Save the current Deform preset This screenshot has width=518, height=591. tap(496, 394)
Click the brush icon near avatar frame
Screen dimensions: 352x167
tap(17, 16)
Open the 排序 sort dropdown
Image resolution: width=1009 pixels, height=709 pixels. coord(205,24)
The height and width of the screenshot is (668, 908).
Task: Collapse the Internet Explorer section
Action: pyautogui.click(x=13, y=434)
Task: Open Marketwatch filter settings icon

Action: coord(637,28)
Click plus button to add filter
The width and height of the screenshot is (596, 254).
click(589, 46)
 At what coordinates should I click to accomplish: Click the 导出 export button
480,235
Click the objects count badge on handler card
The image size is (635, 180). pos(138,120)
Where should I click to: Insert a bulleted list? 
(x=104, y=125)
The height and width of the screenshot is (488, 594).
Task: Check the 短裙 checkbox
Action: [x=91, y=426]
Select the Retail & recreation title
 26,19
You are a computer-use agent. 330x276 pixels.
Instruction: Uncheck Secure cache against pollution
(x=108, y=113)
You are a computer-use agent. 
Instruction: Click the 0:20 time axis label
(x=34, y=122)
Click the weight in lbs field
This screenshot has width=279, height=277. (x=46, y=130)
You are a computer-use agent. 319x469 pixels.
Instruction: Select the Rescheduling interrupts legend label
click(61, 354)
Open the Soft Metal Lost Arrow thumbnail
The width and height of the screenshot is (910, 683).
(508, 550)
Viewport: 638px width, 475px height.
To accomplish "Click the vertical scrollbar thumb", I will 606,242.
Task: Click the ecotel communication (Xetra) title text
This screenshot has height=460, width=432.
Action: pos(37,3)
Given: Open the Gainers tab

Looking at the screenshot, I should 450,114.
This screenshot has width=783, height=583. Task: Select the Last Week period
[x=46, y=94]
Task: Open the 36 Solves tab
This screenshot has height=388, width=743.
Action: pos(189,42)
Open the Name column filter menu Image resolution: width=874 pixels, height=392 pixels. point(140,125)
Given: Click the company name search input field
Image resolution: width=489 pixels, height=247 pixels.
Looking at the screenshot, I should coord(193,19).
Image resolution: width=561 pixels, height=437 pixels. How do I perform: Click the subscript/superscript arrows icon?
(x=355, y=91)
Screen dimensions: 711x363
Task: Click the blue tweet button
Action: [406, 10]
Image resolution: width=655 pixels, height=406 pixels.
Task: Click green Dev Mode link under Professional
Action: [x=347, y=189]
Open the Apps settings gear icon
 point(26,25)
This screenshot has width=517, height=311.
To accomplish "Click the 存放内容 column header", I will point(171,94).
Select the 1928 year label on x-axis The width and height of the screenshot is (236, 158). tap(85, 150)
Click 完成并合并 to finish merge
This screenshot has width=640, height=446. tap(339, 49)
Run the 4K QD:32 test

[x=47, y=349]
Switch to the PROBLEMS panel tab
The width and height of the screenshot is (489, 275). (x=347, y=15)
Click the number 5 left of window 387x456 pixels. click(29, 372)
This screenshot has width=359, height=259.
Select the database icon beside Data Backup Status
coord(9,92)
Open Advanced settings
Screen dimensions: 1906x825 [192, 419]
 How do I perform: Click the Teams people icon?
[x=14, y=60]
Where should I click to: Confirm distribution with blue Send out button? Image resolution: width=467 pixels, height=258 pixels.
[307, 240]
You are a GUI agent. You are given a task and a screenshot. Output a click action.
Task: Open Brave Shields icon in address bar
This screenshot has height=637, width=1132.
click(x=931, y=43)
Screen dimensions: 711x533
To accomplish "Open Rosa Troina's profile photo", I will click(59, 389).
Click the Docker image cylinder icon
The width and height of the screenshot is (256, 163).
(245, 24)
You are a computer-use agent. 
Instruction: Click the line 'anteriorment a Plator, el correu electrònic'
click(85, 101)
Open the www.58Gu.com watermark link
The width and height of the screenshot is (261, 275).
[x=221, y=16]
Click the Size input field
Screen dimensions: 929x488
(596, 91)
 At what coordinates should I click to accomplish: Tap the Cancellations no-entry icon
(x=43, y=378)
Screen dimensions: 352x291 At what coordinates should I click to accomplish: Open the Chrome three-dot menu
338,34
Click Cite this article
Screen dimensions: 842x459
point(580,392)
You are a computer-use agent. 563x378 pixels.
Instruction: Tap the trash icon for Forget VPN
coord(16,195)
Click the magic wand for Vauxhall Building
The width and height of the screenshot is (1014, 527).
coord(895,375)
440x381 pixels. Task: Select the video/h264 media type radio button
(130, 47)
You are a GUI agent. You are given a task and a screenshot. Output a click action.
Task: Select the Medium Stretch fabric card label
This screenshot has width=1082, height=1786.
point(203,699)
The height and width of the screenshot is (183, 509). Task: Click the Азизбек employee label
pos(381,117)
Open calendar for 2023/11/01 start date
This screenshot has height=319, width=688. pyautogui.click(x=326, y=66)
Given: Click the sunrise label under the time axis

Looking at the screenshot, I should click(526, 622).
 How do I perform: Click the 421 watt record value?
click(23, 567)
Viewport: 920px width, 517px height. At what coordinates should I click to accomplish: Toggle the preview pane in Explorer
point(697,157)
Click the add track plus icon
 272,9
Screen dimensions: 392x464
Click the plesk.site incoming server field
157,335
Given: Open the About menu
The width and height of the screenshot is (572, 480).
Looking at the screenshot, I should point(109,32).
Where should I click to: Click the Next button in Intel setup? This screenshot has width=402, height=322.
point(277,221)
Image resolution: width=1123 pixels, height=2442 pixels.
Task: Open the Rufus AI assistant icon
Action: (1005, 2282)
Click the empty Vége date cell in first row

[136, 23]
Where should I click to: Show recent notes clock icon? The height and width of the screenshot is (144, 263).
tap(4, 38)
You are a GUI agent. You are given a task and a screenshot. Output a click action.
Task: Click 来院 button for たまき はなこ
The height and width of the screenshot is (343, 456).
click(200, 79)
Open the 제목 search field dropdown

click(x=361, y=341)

TASK
Your answer must contain every line of the records, exactly.

RESULT FOR THIS TASK
Save the current Deform preset This screenshot has width=518, height=591. tap(496, 394)
Click the brush icon near avatar frame
Screen dimensions: 352x167
tap(17, 16)
Open the 排序 sort dropdown
Image resolution: width=1009 pixels, height=709 pixels. coord(205,24)
The height and width of the screenshot is (668, 908).
Task: Collapse the Internet Explorer section
Action: pyautogui.click(x=13, y=434)
Task: Open Marketwatch filter settings icon

Action: coord(637,28)
Click plus button to add filter
The width and height of the screenshot is (596, 254).
click(589, 46)
 At what coordinates should I click to accomplish: Click the 导出 export button
480,235
Click the objects count badge on handler card
The image size is (635, 180). pos(138,120)
Where should I click to: Insert a bulleted list? 
(x=104, y=125)
The height and width of the screenshot is (488, 594).
Task: Check the 短裙 checkbox
Action: [x=91, y=426]
Select the Retail & recreation title
 26,19
You are a computer-use agent. 330x276 pixels.
Instruction: Uncheck Secure cache against pollution
(x=108, y=113)
You are a computer-use agent. 
Instruction: Click the 0:20 time axis label
(x=34, y=122)
Click the weight in lbs field
This screenshot has width=279, height=277. (x=46, y=130)
You are a computer-use agent. 319x469 pixels.
Instruction: Select the Rescheduling interrupts legend label
click(61, 354)
Open the Soft Metal Lost Arrow thumbnail
The width and height of the screenshot is (910, 683).
(508, 550)
Viewport: 638px width, 475px height.
To accomplish "Click the vertical scrollbar thumb", I will 606,242.
Task: Click the ecotel communication (Xetra) title text
This screenshot has height=460, width=432.
Action: pos(37,3)
Given: Open the Gainers tab

Looking at the screenshot, I should 450,114.
This screenshot has width=783, height=583. Task: Select the Last Week period
[x=46, y=94]
Task: Open the 36 Solves tab
This screenshot has height=388, width=743.
Action: pos(189,42)
Open the Name column filter menu Image resolution: width=874 pixels, height=392 pixels. point(140,125)
Given: Click the company name search input field
Image resolution: width=489 pixels, height=247 pixels.
Looking at the screenshot, I should coord(193,19).
Image resolution: width=561 pixels, height=437 pixels. How do I perform: Click the subscript/superscript arrows icon?
(x=355, y=91)
Screen dimensions: 711x363
Task: Click the blue tweet button
Action: [406, 10]
Image resolution: width=655 pixels, height=406 pixels.
Task: Click green Dev Mode link under Professional
Action: [x=347, y=189]
Open the Apps settings gear icon
 point(26,25)
This screenshot has width=517, height=311.
To accomplish "Click the 存放内容 column header", I will point(171,94).
Select the 1928 year label on x-axis The width and height of the screenshot is (236, 158). tap(85, 150)
Click 完成并合并 to finish merge
This screenshot has width=640, height=446. tap(339, 49)
Run the 4K QD:32 test

[x=47, y=349]
Switch to the PROBLEMS panel tab
The width and height of the screenshot is (489, 275). (x=347, y=15)
Click the number 5 left of window 387x456 pixels. click(29, 372)
This screenshot has width=359, height=259.
Select the database icon beside Data Backup Status
coord(9,92)
Open Advanced settings
Screen dimensions: 1906x825 [192, 419]
 How do I perform: Click the Teams people icon?
[x=14, y=60]
Where should I click to: Confirm distribution with blue Send out button? Image resolution: width=467 pixels, height=258 pixels.
[307, 240]
You are a GUI agent. You are given a task and a screenshot. Output a click action.
Task: Open Brave Shields icon in address bar
This screenshot has height=637, width=1132.
click(x=931, y=43)
Screen dimensions: 711x533
To accomplish "Open Rosa Troina's profile photo", I will click(59, 389).
Click the Docker image cylinder icon
The width and height of the screenshot is (256, 163).
(245, 24)
You are a computer-use agent. 
Instruction: Click the line 'anteriorment a Plator, el correu electrònic'
click(85, 101)
Open the www.58Gu.com watermark link
The width and height of the screenshot is (261, 275).
[x=221, y=16]
Click the Size input field
Screen dimensions: 929x488
(596, 91)
 At what coordinates should I click to accomplish: Tap the Cancellations no-entry icon
(x=43, y=378)
Screen dimensions: 352x291 At what coordinates should I click to accomplish: Open the Chrome three-dot menu
338,34
Click Cite this article
Screen dimensions: 842x459
point(580,392)
You are a computer-use agent. 563x378 pixels.
Instruction: Tap the trash icon for Forget VPN
coord(16,195)
Click the magic wand for Vauxhall Building
The width and height of the screenshot is (1014, 527).
coord(895,375)
440x381 pixels. Task: Select the video/h264 media type radio button
(130, 47)
You are a GUI agent. You are given a task and a screenshot. Output a click action.
Task: Select the Medium Stretch fabric card label
This screenshot has width=1082, height=1786.
point(203,699)
The height and width of the screenshot is (183, 509). Task: Click the Азизбек employee label
pos(381,117)
Open calendar for 2023/11/01 start date
This screenshot has height=319, width=688. pyautogui.click(x=326, y=66)
Given: Click the sunrise label under the time axis

Looking at the screenshot, I should click(526, 622).
 How do I perform: Click the 421 watt record value?
click(23, 567)
Viewport: 920px width, 517px height. At what coordinates should I click to accomplish: Toggle the preview pane in Explorer
point(697,157)
Click the add track plus icon
 272,9
Screen dimensions: 392x464
Click the plesk.site incoming server field
157,335
Given: Open the About menu
The width and height of the screenshot is (572, 480).
Looking at the screenshot, I should point(109,32).
Where should I click to: Click the Next button in Intel setup? This screenshot has width=402, height=322.
point(277,221)
Image resolution: width=1123 pixels, height=2442 pixels.
Task: Open the Rufus AI assistant icon
Action: (1005, 2282)
Click the empty Vége date cell in first row

[136, 23]
Where should I click to: Show recent notes clock icon? The height and width of the screenshot is (144, 263).
tap(4, 38)
You are a GUI agent. You are given a task and a screenshot. Output a click action.
Task: Click 来院 button for たまき はなこ
The height and width of the screenshot is (343, 456).
click(200, 79)
Open the 제목 search field dropdown

click(x=361, y=341)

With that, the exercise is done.